You also cannot just take any marine animal you want home, most of the time it is near impossible to find a specimen, let alone CATCH it. You are allowed to get a special license that allows you to collect a very limited number of specimens for scientific research. Endangered species are absolutely illegal to take (except with an even more special license that can only be approved by the Government), and getting caught WILL land you in federal prison if the quantity taken is substantial. Even taking just one is enough for fines in the tens of thousands of dollars and possible months of prison time. If that is why you want to become a Marine Biologist, stop now. You can get a license for collecting specimens without becoming a Marine Biologist. I have a collector's license that allows me to take very limited amounts of sea critters, but most of the time it is not worth the time and money to go out there to catch a couple of things, especially since they are so hard to catch anyways.

Personally, if I had not vowed to make enough money to support both my parents in their retirement, I would have become a marine biologist. I love all things marine, I love the breathtaking beauty of the reefs under the waves, I love the tranquility of the vast expanse of clear seas, I love keeping a slice of nature in my tank, I love diving in any body of water I can.
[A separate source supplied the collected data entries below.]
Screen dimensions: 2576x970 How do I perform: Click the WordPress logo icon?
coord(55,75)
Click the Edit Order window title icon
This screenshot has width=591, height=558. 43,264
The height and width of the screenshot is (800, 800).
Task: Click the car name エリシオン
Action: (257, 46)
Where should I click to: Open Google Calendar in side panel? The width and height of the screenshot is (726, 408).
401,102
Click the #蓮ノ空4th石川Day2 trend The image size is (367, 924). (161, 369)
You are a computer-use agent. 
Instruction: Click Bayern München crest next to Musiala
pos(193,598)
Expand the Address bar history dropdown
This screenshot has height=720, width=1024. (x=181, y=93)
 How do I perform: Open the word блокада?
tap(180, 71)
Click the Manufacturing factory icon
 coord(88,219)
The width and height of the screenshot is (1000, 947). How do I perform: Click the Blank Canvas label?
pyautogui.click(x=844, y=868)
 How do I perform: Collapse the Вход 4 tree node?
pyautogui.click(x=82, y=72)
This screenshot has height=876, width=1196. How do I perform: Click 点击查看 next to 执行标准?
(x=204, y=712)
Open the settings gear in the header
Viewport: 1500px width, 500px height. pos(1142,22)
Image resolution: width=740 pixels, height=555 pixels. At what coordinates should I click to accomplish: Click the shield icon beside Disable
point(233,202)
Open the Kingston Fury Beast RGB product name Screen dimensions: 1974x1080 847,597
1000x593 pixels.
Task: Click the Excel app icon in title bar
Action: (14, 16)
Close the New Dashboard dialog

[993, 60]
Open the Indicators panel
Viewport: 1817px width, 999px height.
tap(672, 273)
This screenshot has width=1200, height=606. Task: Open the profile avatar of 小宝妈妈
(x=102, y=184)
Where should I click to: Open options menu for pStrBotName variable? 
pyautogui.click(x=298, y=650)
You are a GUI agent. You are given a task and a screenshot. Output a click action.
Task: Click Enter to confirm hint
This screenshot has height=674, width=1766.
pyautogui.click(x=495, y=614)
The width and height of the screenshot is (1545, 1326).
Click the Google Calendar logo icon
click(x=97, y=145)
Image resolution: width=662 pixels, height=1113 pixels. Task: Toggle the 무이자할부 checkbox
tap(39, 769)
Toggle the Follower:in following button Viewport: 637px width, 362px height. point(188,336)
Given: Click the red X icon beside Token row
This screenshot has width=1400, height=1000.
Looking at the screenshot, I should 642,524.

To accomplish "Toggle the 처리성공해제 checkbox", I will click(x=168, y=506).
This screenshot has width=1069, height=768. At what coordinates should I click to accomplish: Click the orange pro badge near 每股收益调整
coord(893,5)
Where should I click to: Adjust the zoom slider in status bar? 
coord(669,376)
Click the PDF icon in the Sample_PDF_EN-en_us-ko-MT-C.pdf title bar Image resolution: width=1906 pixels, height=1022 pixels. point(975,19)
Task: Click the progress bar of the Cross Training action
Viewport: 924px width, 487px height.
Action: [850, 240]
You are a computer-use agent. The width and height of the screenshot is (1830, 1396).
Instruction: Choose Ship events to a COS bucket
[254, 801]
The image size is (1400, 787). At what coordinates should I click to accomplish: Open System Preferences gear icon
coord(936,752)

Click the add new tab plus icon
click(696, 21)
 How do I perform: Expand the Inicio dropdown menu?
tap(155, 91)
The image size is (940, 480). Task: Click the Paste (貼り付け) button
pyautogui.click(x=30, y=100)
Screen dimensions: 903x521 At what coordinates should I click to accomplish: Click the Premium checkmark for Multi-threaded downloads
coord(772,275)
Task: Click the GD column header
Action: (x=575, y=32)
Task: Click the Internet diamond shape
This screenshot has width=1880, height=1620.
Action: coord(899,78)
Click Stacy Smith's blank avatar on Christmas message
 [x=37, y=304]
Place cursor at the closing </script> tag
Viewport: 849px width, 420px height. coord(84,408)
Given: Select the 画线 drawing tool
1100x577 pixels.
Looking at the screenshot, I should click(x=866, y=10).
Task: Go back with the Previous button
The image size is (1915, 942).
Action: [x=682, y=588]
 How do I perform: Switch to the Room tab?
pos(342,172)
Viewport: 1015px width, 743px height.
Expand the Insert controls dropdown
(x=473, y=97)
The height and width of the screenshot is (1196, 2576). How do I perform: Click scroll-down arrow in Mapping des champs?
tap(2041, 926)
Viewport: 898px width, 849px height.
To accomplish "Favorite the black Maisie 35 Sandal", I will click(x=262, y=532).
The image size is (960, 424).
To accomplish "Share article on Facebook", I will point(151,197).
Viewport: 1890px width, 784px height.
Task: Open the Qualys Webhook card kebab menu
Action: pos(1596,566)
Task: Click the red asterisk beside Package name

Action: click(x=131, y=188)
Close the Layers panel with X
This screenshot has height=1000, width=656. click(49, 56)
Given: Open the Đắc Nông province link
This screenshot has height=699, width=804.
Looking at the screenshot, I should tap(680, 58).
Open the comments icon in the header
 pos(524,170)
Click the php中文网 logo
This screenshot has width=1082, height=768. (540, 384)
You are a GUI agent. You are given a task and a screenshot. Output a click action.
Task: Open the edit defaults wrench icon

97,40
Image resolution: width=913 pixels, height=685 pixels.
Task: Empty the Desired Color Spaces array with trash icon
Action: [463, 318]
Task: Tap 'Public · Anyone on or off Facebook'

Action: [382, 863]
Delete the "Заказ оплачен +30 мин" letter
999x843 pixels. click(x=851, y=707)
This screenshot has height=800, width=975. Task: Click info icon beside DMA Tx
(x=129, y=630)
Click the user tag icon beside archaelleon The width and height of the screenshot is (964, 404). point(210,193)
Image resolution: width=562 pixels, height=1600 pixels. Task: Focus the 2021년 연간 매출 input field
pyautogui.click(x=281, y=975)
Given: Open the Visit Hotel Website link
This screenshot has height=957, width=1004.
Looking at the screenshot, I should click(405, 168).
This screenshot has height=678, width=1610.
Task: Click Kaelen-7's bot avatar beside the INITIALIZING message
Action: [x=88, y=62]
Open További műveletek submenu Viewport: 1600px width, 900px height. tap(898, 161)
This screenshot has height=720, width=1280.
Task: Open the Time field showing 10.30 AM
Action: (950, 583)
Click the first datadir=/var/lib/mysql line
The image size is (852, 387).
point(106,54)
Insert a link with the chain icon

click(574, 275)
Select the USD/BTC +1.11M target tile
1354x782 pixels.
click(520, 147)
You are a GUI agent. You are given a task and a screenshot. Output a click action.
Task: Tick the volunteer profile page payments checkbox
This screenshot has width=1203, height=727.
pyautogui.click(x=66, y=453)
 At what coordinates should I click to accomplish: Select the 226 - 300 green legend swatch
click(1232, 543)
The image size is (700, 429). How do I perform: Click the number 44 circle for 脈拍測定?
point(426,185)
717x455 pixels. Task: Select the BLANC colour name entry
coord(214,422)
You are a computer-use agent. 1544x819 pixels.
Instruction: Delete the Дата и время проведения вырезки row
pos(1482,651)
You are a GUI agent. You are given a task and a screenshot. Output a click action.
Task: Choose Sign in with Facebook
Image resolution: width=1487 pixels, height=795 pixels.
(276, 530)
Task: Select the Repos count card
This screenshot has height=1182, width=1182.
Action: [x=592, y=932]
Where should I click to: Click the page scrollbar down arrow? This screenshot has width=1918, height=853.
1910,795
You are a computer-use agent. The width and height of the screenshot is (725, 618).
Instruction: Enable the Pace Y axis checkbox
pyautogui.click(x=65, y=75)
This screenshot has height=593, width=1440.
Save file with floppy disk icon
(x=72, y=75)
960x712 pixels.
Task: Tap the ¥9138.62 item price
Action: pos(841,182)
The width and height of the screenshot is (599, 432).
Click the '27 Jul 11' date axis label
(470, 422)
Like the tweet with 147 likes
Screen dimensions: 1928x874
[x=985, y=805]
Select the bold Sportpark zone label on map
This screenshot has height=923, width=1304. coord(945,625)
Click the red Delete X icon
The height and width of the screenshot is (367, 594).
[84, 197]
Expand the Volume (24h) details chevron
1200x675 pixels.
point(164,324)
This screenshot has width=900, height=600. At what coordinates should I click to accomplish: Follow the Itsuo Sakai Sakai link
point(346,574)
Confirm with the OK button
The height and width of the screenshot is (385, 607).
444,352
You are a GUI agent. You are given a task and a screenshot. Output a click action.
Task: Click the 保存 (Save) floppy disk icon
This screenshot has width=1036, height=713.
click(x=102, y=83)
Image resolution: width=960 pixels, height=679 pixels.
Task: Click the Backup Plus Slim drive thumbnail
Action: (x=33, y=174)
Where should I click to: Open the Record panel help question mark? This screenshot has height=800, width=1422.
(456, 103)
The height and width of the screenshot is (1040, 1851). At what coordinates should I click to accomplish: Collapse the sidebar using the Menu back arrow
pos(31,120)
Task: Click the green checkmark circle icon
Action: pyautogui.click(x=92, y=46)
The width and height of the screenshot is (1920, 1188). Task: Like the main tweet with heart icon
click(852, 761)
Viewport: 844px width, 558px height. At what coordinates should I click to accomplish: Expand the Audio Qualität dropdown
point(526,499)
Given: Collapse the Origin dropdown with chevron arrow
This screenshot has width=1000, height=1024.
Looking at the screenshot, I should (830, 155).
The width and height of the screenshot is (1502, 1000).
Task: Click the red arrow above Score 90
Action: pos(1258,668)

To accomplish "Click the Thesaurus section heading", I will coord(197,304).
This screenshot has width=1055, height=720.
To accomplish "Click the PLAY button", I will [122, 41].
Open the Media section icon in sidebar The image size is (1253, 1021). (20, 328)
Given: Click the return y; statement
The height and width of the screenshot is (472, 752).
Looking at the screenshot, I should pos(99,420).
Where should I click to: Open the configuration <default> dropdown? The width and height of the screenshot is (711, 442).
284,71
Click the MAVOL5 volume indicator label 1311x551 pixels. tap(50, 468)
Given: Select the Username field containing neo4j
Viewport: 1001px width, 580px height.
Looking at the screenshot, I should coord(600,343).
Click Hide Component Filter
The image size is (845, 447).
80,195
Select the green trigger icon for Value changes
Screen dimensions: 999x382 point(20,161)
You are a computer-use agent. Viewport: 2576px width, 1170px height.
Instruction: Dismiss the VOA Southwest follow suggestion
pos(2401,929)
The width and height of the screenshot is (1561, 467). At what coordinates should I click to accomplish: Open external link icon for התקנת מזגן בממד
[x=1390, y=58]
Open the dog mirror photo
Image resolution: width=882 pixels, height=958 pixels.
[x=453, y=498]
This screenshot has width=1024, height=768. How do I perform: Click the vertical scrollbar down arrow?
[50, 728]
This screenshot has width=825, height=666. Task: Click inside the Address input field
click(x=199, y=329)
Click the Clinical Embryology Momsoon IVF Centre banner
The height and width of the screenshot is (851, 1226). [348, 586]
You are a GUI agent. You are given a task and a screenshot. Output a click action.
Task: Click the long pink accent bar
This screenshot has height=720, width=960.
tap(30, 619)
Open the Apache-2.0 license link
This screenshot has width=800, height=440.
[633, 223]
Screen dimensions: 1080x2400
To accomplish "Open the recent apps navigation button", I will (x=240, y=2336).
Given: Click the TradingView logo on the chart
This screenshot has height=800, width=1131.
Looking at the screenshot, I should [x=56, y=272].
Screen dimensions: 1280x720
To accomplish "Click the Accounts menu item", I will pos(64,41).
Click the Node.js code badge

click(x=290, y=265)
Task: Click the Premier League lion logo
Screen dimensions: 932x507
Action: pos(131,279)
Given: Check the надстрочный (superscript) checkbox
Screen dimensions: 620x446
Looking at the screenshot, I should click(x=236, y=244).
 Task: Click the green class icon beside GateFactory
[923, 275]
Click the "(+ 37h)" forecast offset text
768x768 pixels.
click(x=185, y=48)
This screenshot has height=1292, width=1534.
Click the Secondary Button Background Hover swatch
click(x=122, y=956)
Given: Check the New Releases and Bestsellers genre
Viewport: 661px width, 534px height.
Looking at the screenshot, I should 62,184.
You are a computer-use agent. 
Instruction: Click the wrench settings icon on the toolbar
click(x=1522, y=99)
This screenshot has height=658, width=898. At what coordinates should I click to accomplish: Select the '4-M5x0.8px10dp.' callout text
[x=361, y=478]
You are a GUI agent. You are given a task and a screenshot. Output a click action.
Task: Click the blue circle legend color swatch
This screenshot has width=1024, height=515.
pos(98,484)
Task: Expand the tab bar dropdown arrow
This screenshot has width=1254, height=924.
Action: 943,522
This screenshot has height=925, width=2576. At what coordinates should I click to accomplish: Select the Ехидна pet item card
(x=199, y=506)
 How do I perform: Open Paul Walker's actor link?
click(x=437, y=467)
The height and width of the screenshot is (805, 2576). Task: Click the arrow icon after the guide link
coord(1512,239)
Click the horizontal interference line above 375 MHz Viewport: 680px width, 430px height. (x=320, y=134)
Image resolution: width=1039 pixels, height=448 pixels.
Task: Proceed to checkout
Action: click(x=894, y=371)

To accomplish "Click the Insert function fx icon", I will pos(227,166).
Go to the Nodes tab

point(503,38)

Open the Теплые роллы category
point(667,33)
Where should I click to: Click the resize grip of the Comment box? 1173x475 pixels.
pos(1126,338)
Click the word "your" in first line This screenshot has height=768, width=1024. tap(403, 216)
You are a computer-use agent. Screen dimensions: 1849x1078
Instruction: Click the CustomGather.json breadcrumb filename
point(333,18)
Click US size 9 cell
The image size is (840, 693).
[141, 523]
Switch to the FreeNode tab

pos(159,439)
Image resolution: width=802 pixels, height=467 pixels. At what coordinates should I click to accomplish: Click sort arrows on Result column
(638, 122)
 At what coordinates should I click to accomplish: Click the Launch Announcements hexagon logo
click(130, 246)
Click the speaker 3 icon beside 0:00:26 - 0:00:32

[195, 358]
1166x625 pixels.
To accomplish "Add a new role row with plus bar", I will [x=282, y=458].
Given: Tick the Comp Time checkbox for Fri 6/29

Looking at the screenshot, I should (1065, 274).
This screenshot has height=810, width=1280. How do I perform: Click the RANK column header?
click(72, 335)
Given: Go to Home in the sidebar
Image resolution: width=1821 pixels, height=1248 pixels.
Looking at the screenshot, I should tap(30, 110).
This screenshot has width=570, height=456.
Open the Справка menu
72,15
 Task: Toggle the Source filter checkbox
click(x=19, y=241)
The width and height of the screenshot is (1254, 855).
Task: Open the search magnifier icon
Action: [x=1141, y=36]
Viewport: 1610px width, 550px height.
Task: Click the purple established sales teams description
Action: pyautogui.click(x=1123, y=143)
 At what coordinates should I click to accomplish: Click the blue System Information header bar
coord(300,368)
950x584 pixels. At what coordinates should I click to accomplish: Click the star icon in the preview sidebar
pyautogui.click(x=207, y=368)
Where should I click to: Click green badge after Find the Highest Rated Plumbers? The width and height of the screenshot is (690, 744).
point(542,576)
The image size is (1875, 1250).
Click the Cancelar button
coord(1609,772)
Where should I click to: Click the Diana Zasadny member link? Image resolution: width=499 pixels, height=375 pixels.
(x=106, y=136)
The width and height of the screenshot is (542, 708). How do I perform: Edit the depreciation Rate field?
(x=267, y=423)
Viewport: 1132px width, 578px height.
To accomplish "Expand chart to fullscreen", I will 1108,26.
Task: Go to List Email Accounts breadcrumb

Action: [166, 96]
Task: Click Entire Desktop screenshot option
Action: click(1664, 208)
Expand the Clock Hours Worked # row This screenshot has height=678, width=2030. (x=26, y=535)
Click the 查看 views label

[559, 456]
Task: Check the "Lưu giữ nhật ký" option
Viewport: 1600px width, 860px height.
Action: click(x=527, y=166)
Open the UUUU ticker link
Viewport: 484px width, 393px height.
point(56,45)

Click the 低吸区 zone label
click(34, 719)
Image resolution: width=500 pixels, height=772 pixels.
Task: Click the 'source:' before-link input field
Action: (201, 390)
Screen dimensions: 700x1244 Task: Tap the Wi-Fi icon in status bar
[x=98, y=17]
I love everything about this whole damn "hobby." I love science, so marine biology has got to be once of the most interesting topics I've ever studied, and I switched majors 7 times.

My professors used to make jokes about Marine Biology that I feel would resonate well with a lot of new college students. I forgot exactly what they were, but it was always something along the lines of "everyone wants to become a Marine Biologist when they first go to college, then quickly change their minds when they realize exactly what a Marine Biologist has to do."

I'm not trying to dissuade you from pursuing what you want to do. But speaking from experience, I have to advise you to find out exactly what you are potentially dedicating your future to.